Analysts suggest that expectations of steady price increases mean central banks are unlikely to delay their purchases. However, they may choose not to disclose their buying activity, as Trump has threatened tariffs on countries seen as actively de-dollarizing.

Official data reported to the International Monetary Fund (IMF) reflects only 34% of the WGC's 2024 estimate of total central bank gold demand.

From January to February, central banks reported a net increase of 44 tons in gold reserves, with Poland and China being the largest buyers.

Swiss Watchmakers and Industrial Firms at Risk

Vontobel analysts noted that among Swiss exporters, luxury companies, watchmakers, and medium-sized industrial firms appear most vulnerable to Trump's planned 31% tariffs on imports from Switzerland.

However, Swiss pharmaceutical exports and some semiconductor products may receive tariff exemptions. Additionally, large companies with production facilities in the US could even benefit.

"Pure domestic Swiss market players are relatively safe havens," the analysts added.

UK's Lighter Tariff Burden

According to Panmure Liberum analysts Joachim Clement and Susannah Cruz, the UK has escaped relatively unscathed compared to other major economies, with a comprehensive tariff rate of 10%, lower than other nations. They noted that the UK could even avoid these lighter tariffs by making concessions in other areas.

They added that the drag on UK GDP growth would be minimal. "If the UK government can negotiate significant tariff reductions with the US, it could even become a preferred location for reconfiguring supply chains."

Japan's Economic Recession Risk

Economists warn that Trump's comprehensive tariffs have cast doubt on the Bank of Japan's (BOJ) policy normalization, given the risk of a domestic recession.

"This is beyond our worst-case scenario," said Shigeto Nagai, head of Oxford Economics in Japan and former head of the BOJ's international department. "The BOJ's rate hike path may be paused for some time."

Trump announced a 24% comprehensive tariff on Japan starting next week, with a 25% tariff on imported cars taking effect at midnight Thursday in Washington. Economists say these measures will deal a significant blow to the economy.

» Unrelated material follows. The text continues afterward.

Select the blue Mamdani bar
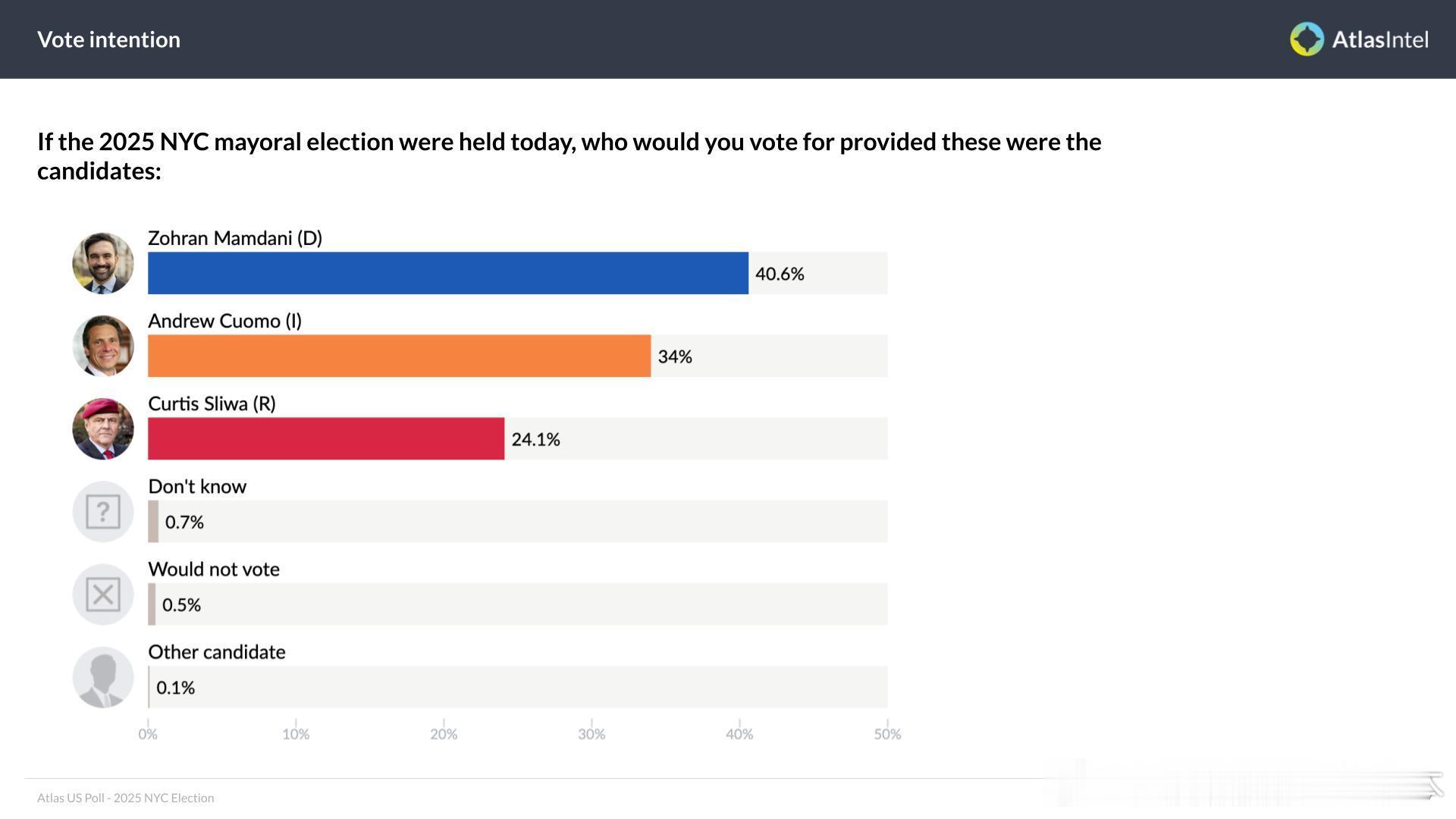The width and height of the screenshot is (1456, 819). tap(447, 273)
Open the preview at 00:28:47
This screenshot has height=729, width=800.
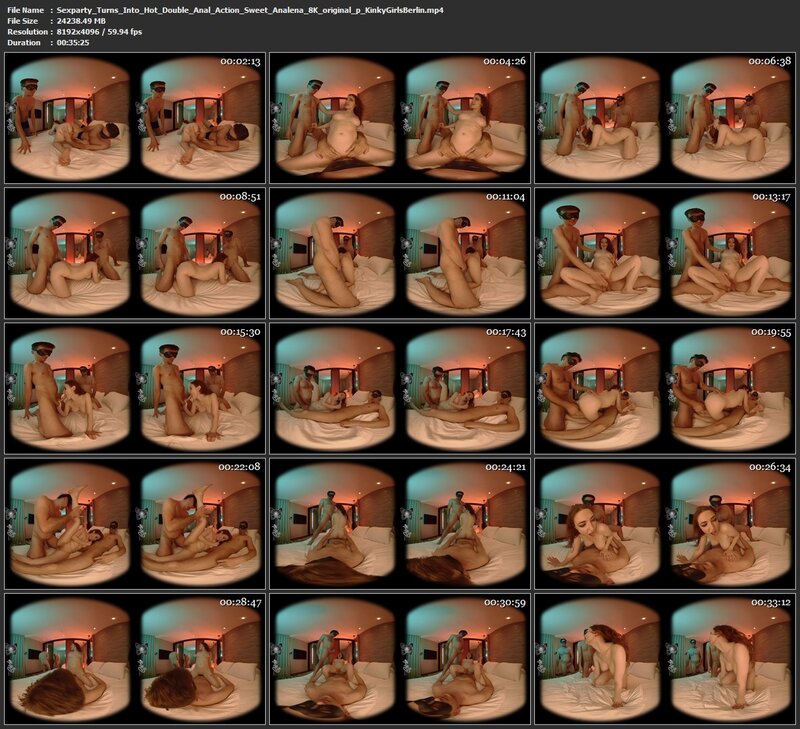pos(134,657)
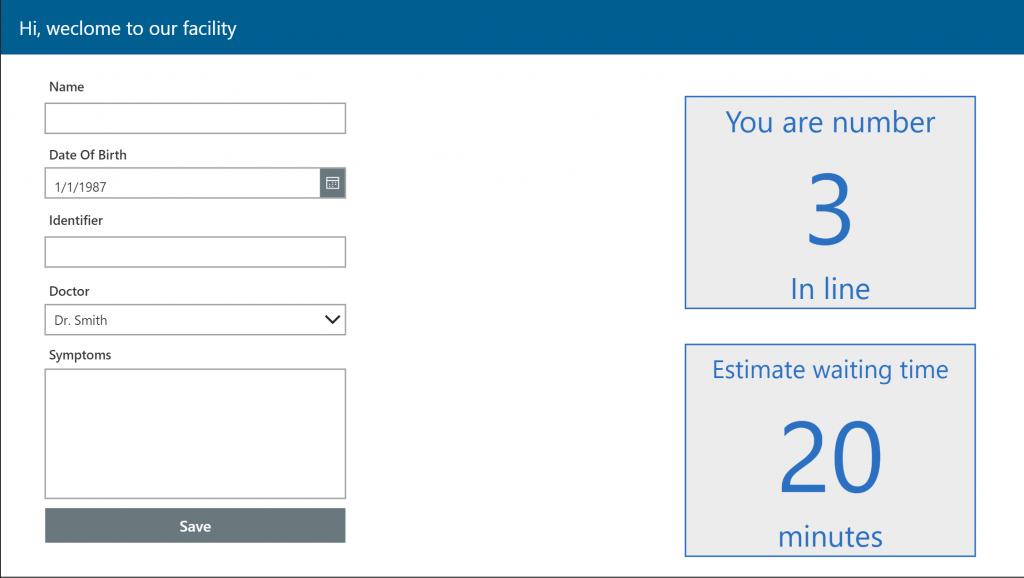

Nagai expects Japan's economy to enter a mild contraction in the third quarter, with weakness persisting for some time, potentially leading to two consecutive quarters of decline—the textbook definition of a recession. He added that while Japan continues to seek tariff exemptions, a quick resolution seems unlikely.

"Unless tariffs are reduced soon, the next rate hike could be postponed beyond September," wrote Takeshi Yamaguchi, chief Japan economist at Morgan Stanley MUFG Securities, in a note Thursday.

BOJ's Rate Hike Prospects

Before the tariff announcement, the focus had been on whether the BOJ might raise rates as early as its next policy meeting on May 1.

In an interview Wednesday, former BOJ policy board member Seiji Adachi, who ended his five-year term last week, said a rate hike in May was possible due to stronger inflation.

The BOJ has repeatedly stated that it would raise its benchmark rate from 0.5% if the economy continues to move toward its goals, including sustainably maintaining inflation around 2%. In a survey last month, most economists predicted a rate hike in June or July.

Overnight index swaps now show traders see less than a 50% chance of a rate hike by the end of September, down from around 92% earlier this week. For the next meeting, the implied probability of a rate hike has fallen to below 10%."